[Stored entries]

== == ==

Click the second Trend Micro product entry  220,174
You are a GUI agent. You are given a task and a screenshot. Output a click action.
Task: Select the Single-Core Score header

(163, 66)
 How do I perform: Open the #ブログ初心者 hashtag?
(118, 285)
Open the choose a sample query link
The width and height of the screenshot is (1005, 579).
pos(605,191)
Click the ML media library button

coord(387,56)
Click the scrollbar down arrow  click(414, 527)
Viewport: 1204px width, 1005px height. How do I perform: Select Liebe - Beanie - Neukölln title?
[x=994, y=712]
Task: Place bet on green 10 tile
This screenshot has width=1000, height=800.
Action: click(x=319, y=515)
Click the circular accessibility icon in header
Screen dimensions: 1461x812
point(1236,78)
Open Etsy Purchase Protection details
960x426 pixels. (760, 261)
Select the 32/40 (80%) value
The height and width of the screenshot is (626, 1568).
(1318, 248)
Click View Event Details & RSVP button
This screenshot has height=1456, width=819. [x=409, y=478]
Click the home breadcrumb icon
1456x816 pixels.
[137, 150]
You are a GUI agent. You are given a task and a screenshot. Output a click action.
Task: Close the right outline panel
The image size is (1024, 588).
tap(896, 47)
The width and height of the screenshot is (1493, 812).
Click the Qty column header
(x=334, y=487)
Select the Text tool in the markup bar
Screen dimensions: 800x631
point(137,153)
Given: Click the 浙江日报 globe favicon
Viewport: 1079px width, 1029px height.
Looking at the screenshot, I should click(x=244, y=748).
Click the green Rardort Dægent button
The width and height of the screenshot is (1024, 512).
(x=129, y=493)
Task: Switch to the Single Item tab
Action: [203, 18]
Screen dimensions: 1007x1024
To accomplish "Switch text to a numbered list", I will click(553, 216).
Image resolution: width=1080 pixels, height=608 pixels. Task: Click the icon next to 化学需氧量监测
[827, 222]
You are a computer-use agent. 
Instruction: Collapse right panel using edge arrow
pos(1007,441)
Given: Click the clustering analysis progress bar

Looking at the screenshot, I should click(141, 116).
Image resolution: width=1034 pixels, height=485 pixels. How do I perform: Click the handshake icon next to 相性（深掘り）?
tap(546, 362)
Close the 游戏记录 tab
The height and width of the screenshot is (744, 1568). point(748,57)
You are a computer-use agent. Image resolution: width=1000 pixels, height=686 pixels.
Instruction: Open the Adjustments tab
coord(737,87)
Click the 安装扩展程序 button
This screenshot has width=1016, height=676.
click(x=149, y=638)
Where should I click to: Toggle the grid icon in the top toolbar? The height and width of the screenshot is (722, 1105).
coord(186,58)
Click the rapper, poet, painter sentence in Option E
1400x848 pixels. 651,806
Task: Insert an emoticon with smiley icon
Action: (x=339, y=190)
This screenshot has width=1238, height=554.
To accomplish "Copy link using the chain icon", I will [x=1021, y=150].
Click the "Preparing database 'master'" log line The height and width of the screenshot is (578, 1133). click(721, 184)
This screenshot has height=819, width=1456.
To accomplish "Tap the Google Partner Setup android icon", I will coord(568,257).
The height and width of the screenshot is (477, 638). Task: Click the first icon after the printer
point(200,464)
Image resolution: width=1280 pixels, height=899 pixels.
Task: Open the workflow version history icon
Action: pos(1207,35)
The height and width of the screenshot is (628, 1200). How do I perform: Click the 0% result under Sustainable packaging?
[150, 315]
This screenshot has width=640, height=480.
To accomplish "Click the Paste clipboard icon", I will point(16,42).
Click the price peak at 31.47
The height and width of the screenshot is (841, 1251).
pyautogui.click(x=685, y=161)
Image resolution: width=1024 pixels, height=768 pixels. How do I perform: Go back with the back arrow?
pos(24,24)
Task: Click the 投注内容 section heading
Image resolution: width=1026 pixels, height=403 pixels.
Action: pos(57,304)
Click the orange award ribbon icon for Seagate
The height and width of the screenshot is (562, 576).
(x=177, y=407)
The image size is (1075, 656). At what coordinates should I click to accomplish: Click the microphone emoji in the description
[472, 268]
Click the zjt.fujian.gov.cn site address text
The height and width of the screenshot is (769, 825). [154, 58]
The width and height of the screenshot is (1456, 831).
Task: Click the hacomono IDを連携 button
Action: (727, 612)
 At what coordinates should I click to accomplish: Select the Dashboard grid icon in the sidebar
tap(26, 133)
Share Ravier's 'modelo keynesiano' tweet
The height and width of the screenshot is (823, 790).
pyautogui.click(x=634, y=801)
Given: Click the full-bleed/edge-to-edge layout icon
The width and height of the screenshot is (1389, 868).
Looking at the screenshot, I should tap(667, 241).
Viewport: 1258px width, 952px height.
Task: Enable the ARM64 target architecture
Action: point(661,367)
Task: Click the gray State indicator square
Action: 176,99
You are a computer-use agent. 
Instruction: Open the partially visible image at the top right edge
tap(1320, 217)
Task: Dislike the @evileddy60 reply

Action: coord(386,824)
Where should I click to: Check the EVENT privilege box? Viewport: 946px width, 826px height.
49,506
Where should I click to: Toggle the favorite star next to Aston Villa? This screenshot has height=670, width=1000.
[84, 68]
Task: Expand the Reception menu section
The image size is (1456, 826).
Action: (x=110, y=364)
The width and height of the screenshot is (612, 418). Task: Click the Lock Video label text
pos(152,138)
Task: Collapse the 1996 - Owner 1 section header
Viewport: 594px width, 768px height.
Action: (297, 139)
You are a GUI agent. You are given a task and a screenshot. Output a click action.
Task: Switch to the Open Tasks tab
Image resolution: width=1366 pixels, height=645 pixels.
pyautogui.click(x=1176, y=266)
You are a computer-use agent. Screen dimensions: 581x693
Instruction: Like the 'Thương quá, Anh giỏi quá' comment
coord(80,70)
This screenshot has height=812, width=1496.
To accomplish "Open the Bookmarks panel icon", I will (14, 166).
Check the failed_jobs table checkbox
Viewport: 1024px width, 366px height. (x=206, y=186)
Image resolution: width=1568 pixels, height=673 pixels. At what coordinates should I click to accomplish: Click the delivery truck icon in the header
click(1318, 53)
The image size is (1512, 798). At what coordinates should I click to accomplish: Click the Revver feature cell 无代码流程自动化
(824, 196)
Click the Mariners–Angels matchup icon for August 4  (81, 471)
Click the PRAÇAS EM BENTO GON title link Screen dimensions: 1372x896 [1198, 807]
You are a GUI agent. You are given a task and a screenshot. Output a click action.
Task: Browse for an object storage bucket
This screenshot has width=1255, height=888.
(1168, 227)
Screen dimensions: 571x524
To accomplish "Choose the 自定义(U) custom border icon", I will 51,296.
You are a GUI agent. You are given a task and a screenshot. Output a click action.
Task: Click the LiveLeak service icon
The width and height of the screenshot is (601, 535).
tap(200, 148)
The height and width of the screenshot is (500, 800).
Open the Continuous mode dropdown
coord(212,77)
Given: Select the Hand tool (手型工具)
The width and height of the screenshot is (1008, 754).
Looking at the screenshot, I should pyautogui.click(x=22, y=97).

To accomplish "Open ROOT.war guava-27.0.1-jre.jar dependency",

== == ==

→ **SET TASK**:
Reproduce these records word for word, beginning at the line that contains "You are a computer-use agent. Screen" and stopping after the line that contains "Looking at the screenshot, I should pyautogui.click(x=22, y=97).". Include both of those lines.

→ **WORKED SOLUTION**:
You are a computer-use agent. Screen dimensions: 581x693
Instruction: Like the 'Thương quá, Anh giỏi quá' comment
coord(80,70)
This screenshot has height=812, width=1496.
To accomplish "Open the Bookmarks panel icon", I will (14, 166).
Check the failed_jobs table checkbox
Viewport: 1024px width, 366px height. (x=206, y=186)
Image resolution: width=1568 pixels, height=673 pixels. At what coordinates should I click to accomplish: Click the delivery truck icon in the header
click(1318, 53)
The image size is (1512, 798). At what coordinates should I click to accomplish: Click the Revver feature cell 无代码流程自动化
(824, 196)
Click the Mariners–Angels matchup icon for August 4  (81, 471)
Click the PRAÇAS EM BENTO GON title link Screen dimensions: 1372x896 [1198, 807]
You are a GUI agent. You are given a task and a screenshot. Output a click action.
Task: Browse for an object storage bucket
This screenshot has width=1255, height=888.
(1168, 227)
Screen dimensions: 571x524
To accomplish "Choose the 自定义(U) custom border icon", I will 51,296.
You are a GUI agent. You are given a task and a screenshot. Output a click action.
Task: Click the LiveLeak service icon
The width and height of the screenshot is (601, 535).
tap(200, 148)
The height and width of the screenshot is (500, 800).
Open the Continuous mode dropdown
coord(212,77)
Given: Select the Hand tool (手型工具)
The width and height of the screenshot is (1008, 754).
Looking at the screenshot, I should pyautogui.click(x=22, y=97).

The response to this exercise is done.